◆ INSTRUCTIONS FOR THE TASK ◆
Using the records that appear below, write out exactly the lines from the one with "1351x896 pixels. At" through the one with "Expand the HERA node in Connections tree", keeping both end lines.

##### RECORD SET

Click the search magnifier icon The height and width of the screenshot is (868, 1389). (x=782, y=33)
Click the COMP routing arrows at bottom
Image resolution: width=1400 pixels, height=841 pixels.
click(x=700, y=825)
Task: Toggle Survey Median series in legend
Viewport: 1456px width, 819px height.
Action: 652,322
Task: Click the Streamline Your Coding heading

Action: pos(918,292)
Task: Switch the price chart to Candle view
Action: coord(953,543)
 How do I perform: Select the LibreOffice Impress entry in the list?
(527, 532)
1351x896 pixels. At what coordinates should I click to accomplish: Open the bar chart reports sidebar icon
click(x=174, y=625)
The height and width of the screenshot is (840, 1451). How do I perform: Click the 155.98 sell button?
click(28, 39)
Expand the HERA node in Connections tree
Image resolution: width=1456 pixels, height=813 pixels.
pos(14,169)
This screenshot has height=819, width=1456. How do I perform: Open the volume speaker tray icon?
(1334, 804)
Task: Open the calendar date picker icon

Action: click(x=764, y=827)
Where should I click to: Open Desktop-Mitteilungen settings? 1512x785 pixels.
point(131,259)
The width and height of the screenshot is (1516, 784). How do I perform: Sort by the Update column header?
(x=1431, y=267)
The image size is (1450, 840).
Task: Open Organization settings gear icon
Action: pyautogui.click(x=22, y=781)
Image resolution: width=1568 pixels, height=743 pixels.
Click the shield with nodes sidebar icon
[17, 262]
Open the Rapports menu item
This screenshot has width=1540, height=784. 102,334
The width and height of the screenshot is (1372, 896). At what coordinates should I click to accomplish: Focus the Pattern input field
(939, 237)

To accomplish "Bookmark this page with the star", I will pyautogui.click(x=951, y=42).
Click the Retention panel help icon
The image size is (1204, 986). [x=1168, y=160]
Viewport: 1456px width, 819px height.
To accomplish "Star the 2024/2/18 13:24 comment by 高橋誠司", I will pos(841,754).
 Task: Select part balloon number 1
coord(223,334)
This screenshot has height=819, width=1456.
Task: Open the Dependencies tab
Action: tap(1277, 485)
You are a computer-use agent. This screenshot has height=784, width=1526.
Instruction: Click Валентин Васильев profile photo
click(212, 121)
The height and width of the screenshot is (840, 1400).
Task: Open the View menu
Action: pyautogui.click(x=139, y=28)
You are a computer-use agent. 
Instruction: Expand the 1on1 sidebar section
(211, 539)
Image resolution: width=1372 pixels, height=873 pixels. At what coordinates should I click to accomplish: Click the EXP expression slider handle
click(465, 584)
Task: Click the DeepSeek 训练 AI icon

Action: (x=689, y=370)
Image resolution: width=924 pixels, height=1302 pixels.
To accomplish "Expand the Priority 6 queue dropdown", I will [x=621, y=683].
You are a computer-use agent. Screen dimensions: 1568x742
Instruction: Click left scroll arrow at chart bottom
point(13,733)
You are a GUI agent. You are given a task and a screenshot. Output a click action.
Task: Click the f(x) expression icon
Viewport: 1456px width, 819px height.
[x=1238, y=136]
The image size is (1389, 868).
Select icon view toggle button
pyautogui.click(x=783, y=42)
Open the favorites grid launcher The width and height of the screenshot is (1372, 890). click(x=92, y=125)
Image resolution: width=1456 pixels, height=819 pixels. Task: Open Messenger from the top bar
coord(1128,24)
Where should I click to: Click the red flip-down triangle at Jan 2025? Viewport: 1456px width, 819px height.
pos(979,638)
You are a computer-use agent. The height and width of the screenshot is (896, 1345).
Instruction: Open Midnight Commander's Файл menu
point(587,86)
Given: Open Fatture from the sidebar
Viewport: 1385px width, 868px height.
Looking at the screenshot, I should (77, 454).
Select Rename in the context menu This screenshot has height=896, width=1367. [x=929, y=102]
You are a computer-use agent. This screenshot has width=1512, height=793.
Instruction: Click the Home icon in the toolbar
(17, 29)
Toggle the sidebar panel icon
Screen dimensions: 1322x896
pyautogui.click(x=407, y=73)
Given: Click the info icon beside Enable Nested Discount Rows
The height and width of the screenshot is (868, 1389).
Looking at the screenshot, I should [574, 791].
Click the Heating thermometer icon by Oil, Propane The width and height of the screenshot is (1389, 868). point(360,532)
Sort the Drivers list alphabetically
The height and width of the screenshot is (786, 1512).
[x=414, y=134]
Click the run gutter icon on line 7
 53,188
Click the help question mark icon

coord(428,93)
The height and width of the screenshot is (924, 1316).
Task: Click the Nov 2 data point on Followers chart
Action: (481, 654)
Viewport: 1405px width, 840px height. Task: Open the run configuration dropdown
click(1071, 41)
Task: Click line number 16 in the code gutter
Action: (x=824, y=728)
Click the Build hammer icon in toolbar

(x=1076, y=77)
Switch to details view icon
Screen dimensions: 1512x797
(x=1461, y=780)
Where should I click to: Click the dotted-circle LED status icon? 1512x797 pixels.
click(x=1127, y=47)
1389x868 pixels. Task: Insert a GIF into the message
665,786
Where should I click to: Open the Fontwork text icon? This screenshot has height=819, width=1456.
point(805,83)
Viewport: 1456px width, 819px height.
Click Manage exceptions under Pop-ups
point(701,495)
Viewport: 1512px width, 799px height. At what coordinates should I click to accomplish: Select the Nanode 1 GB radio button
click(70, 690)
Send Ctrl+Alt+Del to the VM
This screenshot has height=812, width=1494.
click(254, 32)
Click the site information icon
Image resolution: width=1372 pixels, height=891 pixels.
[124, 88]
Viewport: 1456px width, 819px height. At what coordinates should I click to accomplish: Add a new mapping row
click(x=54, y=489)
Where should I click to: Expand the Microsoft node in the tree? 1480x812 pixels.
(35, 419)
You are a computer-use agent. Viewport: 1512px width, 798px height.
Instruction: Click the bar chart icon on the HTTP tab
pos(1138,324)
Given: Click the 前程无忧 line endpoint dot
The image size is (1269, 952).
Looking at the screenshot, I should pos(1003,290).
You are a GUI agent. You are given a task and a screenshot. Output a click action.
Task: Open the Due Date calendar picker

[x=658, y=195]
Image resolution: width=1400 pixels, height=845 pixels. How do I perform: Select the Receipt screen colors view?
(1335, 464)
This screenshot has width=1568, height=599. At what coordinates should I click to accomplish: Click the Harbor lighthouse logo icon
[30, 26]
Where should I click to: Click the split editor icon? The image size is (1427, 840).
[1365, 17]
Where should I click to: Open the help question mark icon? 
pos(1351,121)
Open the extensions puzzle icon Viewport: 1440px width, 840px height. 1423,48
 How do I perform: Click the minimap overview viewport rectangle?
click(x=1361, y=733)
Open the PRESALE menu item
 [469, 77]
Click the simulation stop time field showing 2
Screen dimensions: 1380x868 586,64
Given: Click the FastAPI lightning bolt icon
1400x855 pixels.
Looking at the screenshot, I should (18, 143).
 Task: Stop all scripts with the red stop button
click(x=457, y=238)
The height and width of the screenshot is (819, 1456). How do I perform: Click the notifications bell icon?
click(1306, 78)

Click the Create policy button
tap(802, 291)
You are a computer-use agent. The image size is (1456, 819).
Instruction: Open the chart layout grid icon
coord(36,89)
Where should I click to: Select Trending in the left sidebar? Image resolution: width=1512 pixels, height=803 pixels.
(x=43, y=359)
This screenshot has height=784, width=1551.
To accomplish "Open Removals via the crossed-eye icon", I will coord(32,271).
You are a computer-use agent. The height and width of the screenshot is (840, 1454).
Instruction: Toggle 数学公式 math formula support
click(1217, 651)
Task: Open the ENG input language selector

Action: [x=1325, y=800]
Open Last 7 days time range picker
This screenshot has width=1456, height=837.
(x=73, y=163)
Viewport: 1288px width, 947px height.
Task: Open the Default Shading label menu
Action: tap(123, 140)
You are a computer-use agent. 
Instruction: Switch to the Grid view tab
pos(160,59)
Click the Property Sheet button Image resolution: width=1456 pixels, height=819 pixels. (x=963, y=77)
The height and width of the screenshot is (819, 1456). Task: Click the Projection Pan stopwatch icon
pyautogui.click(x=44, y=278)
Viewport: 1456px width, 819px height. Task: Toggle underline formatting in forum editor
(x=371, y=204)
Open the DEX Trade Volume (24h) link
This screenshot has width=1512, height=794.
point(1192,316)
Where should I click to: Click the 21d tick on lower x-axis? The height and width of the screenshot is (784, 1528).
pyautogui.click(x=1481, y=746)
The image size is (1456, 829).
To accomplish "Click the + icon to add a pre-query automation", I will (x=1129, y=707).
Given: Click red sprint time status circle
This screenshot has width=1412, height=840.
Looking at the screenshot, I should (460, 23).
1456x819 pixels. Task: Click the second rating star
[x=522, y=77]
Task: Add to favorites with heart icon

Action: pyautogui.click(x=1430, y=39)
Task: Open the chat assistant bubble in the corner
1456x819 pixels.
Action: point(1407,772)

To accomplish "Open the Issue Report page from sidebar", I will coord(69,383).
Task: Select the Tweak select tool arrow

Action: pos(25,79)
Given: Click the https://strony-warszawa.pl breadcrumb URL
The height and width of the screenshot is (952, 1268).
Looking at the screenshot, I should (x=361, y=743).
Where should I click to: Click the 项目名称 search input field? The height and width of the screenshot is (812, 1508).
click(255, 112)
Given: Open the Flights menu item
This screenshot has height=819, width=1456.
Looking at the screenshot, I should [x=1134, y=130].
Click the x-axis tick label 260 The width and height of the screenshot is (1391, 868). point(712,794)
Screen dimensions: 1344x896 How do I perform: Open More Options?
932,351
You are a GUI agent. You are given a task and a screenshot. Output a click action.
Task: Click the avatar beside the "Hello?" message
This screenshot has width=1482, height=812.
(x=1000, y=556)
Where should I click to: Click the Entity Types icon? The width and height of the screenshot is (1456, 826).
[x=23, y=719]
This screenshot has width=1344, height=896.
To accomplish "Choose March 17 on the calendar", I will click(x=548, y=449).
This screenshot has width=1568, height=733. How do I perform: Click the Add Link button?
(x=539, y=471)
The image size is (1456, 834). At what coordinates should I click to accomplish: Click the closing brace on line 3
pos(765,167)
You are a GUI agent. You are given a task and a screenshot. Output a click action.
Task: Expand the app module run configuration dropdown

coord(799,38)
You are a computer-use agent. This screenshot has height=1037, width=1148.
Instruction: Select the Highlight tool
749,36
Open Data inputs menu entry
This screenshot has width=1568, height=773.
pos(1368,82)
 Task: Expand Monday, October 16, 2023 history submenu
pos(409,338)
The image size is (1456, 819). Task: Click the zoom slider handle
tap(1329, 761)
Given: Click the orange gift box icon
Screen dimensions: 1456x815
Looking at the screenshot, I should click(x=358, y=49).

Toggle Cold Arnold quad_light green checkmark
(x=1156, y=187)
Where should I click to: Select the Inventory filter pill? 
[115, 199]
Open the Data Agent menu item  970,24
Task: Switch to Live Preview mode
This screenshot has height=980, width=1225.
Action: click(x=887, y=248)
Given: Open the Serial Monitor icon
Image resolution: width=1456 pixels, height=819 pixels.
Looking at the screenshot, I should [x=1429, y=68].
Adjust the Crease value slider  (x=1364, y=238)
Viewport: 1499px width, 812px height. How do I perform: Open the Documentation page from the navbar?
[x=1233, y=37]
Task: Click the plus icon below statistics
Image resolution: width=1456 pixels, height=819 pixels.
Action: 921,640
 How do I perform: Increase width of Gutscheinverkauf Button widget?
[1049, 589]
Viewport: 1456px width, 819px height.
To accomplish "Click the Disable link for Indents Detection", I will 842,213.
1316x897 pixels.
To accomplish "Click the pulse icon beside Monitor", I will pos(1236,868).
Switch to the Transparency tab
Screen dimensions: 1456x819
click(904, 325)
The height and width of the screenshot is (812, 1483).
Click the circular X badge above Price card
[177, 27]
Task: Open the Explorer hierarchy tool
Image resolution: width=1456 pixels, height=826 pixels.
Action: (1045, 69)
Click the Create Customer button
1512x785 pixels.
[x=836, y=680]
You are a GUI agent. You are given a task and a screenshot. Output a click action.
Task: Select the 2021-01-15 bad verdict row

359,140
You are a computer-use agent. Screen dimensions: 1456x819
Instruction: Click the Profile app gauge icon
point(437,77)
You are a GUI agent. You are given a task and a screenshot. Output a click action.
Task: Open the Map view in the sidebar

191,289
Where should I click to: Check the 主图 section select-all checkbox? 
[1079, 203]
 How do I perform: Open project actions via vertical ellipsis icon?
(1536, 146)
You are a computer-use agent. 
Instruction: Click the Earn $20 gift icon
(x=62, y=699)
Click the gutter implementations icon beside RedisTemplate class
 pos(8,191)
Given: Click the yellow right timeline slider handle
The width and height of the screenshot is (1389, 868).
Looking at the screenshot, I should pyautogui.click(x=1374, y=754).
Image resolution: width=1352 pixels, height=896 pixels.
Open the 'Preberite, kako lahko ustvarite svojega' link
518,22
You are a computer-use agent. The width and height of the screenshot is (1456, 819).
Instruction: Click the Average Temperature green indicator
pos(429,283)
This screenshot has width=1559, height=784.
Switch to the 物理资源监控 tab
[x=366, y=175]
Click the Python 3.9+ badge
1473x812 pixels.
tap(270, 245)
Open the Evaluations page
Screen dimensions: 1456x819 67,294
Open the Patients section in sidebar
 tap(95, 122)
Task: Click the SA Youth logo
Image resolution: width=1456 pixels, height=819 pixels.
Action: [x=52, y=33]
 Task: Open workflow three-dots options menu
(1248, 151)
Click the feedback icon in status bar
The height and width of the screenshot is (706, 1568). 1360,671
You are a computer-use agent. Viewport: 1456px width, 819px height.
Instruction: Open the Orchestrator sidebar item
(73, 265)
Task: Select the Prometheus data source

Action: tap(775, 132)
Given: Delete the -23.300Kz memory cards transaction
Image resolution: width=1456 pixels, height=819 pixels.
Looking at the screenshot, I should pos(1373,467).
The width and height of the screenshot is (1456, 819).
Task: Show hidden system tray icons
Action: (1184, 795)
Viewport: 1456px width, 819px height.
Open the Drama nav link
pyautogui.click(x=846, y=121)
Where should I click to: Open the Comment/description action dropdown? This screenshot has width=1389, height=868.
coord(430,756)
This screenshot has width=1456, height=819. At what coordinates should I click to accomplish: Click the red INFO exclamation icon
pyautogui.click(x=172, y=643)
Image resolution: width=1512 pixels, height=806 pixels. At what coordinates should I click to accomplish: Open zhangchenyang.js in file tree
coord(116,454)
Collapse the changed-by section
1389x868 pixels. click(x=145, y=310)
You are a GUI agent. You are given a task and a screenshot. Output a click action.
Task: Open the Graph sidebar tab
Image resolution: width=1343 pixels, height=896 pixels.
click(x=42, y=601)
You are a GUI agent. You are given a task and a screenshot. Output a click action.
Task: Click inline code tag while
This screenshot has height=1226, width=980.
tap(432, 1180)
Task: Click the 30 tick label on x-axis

##########

◆ TASK SOLUTION ◆
1351x896 pixels. At what coordinates should I click to accomplish: Open the bar chart reports sidebar icon
click(x=174, y=625)
The height and width of the screenshot is (840, 1451). How do I perform: Click the 155.98 sell button?
click(28, 39)
Expand the HERA node in Connections tree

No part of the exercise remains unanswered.